Fort Dodge’s money should stay in Fort Dodge

Traffic camera obsession at the Iowa Statehouse continues during this year’s legislative session.

We long ago lost track of how many sessions have included time spent debating, but taking no action on this issue. It’s uncertain if this year will produce anything more than additional talk. As of today, bills to both ban and regulate traffic cameras remain alive.

Our preference, as we have said before, is for speed and red-light cameras to remain legal traffic enforcement tools within a uniform set of rules, including fines, in the name of safety on roads.

We support a model for traffic cameras passed by the Senate, but not passed by the House, in 2017. That bill would have kept traffic cameras in place, but required local officials to justify placement of cameras on state and local roads and allowed the equipment only in high-risk and high-crash areas.
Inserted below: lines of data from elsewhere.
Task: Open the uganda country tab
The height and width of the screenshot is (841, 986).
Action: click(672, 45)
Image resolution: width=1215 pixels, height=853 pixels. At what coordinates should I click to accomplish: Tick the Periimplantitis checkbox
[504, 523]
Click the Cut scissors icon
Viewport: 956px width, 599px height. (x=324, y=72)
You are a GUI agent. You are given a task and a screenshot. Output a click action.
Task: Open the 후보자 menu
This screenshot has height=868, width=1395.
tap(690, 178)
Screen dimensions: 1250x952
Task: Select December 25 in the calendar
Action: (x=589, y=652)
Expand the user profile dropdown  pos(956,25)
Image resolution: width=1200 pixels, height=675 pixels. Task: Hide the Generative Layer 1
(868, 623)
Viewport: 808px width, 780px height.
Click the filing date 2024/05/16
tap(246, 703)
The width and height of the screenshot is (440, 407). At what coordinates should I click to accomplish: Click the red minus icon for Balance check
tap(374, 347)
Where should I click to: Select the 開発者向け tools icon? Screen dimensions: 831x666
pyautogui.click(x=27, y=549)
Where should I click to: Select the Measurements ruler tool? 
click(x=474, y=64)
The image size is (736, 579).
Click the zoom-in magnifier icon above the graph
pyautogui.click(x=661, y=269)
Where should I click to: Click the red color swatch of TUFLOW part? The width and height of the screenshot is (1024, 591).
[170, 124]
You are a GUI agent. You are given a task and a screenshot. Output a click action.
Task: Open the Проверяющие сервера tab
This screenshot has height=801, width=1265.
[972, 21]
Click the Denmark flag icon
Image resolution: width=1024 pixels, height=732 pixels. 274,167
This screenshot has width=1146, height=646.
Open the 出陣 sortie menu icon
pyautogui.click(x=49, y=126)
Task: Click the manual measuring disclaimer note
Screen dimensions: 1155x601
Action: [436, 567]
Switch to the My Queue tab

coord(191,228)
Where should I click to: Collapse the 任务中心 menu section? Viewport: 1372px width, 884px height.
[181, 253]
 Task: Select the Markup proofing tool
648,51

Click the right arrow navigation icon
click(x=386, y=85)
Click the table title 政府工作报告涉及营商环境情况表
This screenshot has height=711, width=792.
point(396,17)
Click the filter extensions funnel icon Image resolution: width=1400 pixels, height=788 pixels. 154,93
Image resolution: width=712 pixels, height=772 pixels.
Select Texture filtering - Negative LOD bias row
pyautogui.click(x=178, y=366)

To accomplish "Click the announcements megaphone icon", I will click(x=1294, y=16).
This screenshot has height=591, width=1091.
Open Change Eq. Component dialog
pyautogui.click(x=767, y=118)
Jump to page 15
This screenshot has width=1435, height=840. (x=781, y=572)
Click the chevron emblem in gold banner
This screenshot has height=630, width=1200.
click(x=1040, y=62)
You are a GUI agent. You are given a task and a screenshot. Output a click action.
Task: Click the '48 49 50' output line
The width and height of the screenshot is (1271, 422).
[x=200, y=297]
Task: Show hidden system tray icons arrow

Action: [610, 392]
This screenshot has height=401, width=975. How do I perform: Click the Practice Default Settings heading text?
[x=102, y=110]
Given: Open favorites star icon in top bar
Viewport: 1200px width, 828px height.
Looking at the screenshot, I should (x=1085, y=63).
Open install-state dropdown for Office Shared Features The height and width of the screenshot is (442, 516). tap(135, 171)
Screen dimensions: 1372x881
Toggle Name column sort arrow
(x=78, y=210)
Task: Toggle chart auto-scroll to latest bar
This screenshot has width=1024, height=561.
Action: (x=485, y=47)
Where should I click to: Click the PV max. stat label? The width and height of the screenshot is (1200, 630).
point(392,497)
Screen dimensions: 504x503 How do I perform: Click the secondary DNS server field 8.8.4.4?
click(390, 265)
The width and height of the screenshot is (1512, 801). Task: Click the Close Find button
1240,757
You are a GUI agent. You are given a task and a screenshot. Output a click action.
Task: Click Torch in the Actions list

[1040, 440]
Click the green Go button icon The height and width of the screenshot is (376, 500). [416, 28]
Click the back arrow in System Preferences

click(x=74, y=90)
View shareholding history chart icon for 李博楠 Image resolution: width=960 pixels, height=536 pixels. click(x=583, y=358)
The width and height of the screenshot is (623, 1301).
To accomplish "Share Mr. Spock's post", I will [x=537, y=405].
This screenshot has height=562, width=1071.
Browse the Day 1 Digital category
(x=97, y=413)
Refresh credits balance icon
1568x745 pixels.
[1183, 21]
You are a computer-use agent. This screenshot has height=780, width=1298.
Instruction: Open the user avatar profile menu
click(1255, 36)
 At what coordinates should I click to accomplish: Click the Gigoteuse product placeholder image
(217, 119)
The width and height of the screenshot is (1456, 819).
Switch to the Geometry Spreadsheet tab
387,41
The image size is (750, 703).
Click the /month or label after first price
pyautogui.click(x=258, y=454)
Under the bill, money generated from traffic fines would have to be spent on road construction or public safety. In our minds, that represents a reasonable compromise.

A House bill under consideration this year is patterned along those lines, but would allow cities to retain only 40 percent of revenue produced by traffic cameras after expenses, with the rest going to the Iowa Department of Public Safety.

Not surprisingly, cities oppose this proposed money grab by the state. We share their opposition.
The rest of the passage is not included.